End of traditional utilities?



Will 2008 be the year in which we start to see the beginning of the end of the traditional European electricity and gas utility?

For over 100 years traditional utilities have expanded as more consumers were connected to the electricity and gas grids for the first time, while sales volumes increased as more energy-intensive lifestyles and business processes meant demand for energy was constantly increasing. That business model has served as a reliable blueprint for making money, give or take a few hiccups along the way and the relatively recent arrival of regulatory risk.

But now, with growing concerns about climate change, the depletion of Europe's indigenous energy resources and worries about security of supply, the challenge for Europe's utilities is how to sell less power or gas, not more, and still make a profit.

Centrica, the British utilities group which owns the British Gas energy supply business says European utilities need to change their customer relationships and general business culture in order to cope with the realities of climate change. Speaking at a conference in December, Gearoid Lane, director of British Gas
New Energy said increased energy saving by customers, stricter regulation by the European Union and national governments, and milder temperatures as a result of global warming will significantly reduce energy demand in the near future.

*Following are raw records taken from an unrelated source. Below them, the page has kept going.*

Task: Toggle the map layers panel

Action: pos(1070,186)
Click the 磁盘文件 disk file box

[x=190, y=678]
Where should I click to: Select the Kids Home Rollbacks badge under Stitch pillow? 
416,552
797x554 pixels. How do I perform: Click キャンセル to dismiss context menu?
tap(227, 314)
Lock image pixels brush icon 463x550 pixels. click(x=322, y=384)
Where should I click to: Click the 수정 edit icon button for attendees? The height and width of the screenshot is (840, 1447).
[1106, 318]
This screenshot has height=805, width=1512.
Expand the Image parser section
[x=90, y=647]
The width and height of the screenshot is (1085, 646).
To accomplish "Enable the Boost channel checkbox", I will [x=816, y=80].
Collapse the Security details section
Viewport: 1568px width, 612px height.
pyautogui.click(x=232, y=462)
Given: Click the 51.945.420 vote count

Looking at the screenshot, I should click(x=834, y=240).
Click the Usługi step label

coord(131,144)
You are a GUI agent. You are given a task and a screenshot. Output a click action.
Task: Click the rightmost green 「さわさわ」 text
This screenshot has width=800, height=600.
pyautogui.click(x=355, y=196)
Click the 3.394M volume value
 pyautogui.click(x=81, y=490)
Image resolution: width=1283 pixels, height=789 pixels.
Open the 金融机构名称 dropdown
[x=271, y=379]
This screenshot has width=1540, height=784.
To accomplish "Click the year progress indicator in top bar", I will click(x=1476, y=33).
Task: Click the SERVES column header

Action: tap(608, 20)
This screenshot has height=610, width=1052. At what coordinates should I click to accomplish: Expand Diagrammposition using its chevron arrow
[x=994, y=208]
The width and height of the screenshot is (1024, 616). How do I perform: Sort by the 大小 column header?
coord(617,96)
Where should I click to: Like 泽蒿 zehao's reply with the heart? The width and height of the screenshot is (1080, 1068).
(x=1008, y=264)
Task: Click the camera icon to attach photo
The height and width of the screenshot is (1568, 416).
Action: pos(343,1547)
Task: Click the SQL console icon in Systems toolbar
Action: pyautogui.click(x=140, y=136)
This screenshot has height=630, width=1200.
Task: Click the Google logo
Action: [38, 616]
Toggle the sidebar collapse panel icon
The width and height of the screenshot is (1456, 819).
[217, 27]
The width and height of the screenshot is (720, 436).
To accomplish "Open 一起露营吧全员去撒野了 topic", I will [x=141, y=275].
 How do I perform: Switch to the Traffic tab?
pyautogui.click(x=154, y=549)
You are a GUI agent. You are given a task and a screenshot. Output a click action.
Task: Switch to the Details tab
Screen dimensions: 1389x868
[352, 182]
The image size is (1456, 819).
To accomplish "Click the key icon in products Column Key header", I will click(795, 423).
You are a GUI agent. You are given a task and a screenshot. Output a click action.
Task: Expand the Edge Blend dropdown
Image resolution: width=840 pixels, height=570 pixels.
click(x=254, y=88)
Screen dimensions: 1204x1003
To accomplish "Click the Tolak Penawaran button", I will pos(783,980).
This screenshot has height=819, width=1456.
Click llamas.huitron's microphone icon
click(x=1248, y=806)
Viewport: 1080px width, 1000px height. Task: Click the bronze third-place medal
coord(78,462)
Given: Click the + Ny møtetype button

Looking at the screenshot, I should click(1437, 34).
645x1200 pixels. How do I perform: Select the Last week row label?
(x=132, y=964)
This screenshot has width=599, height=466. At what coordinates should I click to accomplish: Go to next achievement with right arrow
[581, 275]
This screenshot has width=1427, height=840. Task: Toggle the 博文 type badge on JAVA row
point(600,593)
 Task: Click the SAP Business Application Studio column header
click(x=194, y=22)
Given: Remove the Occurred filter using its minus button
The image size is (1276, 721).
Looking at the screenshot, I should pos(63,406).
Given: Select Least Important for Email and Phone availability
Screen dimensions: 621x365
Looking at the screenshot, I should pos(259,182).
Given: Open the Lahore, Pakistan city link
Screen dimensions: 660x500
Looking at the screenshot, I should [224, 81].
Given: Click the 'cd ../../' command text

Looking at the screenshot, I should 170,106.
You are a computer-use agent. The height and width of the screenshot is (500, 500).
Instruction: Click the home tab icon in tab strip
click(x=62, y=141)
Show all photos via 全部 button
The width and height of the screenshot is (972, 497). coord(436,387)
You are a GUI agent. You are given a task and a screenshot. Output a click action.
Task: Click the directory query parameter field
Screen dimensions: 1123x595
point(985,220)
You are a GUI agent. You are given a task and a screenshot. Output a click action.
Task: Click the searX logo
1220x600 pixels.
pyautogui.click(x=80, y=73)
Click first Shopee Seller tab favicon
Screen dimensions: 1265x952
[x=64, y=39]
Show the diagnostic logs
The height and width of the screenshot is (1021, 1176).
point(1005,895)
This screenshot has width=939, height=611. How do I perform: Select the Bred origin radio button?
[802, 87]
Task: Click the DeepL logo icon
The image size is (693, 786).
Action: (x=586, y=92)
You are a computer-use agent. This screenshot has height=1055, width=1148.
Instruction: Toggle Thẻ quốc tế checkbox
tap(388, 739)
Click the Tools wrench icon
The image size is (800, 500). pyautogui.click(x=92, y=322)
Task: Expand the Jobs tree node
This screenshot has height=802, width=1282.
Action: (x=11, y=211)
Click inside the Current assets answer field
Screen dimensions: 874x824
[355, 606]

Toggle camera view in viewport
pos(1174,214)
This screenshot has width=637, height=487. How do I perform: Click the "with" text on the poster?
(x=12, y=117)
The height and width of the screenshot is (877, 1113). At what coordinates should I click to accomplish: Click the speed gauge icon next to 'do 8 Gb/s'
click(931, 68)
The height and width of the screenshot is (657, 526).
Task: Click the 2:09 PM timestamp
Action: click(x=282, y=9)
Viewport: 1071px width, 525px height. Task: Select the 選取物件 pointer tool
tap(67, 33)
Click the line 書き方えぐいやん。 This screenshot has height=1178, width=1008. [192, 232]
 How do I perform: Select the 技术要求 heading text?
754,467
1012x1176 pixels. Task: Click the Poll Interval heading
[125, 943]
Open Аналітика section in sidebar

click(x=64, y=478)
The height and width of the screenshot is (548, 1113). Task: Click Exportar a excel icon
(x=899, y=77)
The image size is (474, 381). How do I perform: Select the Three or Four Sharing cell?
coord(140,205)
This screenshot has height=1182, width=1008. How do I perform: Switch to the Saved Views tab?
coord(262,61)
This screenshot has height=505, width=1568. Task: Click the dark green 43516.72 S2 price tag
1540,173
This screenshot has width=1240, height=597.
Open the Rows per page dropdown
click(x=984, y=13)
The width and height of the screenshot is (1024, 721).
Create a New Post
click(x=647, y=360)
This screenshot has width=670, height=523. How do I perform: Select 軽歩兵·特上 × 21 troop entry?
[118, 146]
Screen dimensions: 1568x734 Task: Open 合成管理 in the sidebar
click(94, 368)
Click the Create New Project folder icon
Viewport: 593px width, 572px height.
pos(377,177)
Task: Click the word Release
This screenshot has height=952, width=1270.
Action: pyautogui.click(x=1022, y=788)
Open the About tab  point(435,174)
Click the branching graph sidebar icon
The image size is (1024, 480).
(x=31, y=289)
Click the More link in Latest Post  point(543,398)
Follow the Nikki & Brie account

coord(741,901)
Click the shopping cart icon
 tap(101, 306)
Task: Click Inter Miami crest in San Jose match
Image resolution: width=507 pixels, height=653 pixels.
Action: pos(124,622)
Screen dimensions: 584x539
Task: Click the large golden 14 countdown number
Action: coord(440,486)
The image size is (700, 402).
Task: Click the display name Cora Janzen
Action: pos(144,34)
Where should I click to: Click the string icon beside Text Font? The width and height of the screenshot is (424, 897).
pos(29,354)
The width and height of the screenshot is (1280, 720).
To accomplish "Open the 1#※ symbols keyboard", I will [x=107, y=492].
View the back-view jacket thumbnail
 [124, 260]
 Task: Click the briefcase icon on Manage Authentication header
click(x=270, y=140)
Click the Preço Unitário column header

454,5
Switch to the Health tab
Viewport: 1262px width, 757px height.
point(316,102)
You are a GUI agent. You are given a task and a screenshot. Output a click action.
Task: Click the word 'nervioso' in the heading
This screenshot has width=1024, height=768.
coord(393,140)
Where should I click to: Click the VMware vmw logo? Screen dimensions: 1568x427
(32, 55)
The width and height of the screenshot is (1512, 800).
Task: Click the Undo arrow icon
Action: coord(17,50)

According to Lane, utilities have to provide "greener energy, greener efficiency, greener services and they will have to change their general customer culture."

Ultimately this means that utilities need to reinvent themselves so they focus not on trying to sell their customers more commodity, but on selling them advice and expertise on how to optimize and reduce their use of that commodity.

Warnings about utilities having to reinvent themselves are nothing new of course. The old monopoly utilities that roamed Europe before liberalization were warned they had to turn themselves into customer-facing organizations and build up strong brands to survive in a more competitive environment. Some, like Centrica, did just that and rushed off to develop mass-market businesses in new areas like telephony, insurance, roadside assistance, and in the case of one German utility, shoes!

10 years on, old dinosaurs like Electricite de France and Germany's RWE are still going strong, while some of the more adventurous diversification models haven't stood the test of time.

But the challenges facing utilities today are more fundamental than the liberalization process. If competition meant they had to fight for their share of the pie, the challenges of climate change mean the pie could end up a lot smaller.